Stored data entries:
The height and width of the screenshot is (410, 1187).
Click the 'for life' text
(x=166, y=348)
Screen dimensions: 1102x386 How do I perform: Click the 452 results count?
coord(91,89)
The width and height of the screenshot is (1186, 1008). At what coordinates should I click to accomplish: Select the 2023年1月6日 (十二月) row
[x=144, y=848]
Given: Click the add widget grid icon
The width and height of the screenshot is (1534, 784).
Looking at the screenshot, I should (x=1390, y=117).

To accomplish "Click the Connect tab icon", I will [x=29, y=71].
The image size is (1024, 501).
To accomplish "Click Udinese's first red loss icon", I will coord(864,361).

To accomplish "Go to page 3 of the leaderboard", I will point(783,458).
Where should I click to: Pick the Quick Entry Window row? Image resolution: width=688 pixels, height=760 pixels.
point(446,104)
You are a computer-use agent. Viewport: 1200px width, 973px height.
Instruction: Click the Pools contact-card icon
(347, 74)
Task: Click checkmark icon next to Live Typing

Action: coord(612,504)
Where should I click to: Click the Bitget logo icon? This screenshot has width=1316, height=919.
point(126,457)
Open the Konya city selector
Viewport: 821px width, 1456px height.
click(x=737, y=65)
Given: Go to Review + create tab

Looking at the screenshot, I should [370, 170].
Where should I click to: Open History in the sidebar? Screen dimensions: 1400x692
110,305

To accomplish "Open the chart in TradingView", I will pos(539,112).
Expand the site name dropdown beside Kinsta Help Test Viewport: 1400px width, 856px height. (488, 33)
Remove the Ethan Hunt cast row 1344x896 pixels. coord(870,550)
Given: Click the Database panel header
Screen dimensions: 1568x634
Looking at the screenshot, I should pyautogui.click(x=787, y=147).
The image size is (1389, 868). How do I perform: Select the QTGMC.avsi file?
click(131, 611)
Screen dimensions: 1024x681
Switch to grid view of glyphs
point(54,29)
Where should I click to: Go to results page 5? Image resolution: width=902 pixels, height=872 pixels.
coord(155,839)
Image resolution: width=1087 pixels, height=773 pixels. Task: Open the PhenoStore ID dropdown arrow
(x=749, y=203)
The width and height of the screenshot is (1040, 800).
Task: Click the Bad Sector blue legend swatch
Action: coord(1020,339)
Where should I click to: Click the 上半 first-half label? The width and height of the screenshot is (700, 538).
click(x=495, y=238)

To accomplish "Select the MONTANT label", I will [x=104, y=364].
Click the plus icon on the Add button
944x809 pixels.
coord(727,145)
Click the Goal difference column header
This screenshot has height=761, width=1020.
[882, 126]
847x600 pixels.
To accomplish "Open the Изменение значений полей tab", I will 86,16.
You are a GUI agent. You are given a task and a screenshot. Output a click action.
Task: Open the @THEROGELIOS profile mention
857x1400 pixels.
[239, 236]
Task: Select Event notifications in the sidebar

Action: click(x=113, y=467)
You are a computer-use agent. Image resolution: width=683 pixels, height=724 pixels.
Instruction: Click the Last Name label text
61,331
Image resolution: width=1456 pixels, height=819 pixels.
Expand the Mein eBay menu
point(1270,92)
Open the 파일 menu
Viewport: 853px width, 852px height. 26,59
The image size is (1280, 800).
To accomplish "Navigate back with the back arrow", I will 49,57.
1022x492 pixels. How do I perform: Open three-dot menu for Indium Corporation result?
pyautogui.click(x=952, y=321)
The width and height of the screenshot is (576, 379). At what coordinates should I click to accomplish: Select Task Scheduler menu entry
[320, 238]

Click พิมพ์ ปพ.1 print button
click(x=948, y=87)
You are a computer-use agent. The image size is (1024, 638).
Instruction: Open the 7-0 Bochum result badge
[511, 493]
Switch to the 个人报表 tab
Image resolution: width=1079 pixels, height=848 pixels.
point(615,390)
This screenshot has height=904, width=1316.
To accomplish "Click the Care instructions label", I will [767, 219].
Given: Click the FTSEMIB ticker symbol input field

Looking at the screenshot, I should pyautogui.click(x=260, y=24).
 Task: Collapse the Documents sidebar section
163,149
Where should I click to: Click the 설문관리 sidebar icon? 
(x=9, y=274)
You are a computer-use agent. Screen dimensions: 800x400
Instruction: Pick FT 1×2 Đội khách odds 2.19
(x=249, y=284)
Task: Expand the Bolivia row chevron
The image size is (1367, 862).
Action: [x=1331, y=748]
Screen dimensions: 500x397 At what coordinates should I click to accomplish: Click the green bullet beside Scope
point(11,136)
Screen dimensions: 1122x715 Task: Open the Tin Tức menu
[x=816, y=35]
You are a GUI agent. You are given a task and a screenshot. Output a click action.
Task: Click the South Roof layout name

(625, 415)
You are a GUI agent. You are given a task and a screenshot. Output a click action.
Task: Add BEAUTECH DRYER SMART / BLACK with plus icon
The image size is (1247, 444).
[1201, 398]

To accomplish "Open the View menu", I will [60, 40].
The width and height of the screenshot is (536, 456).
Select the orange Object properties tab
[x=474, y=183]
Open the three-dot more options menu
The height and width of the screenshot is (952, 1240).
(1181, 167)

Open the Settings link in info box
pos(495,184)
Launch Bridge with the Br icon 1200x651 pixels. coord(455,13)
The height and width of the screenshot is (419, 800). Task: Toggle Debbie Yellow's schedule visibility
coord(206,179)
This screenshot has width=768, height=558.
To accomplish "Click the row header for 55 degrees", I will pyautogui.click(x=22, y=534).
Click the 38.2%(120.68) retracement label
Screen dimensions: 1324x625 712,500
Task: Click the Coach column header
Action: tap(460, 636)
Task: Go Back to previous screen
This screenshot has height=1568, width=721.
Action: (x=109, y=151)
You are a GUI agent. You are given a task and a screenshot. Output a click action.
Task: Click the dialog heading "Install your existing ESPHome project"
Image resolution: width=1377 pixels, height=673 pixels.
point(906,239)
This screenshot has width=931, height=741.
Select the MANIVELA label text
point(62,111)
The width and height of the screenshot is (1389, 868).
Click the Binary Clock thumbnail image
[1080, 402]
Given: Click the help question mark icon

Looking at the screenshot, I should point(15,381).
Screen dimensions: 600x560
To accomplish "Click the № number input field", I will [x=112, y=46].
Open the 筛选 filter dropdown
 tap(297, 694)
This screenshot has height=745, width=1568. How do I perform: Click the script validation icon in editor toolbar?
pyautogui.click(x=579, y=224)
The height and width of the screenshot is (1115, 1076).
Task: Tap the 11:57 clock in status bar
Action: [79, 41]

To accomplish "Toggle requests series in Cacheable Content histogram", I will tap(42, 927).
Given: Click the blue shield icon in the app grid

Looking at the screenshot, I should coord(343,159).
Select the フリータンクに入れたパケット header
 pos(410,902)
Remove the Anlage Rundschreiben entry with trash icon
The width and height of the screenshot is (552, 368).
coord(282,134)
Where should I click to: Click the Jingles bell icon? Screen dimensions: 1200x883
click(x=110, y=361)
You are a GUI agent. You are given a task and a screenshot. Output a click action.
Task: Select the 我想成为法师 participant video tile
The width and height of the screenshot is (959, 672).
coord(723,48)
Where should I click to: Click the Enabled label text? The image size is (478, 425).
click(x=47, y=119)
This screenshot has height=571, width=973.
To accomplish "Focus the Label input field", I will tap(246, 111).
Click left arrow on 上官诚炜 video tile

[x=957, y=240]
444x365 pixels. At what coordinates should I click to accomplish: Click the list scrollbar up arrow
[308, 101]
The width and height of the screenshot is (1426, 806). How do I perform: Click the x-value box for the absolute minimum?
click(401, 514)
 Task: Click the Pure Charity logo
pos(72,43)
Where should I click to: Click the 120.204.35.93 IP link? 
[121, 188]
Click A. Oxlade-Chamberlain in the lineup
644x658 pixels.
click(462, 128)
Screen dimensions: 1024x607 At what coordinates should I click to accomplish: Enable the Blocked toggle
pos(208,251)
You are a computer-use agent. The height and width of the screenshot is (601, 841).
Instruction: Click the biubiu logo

### Work to be completed
Using the records above, filter out every line that lacks the string "plus" and copy the rest.

### Solution
Click the plus icon on the Add button
Task: Add BEAUTECH DRYER SMART / BLACK with plus icon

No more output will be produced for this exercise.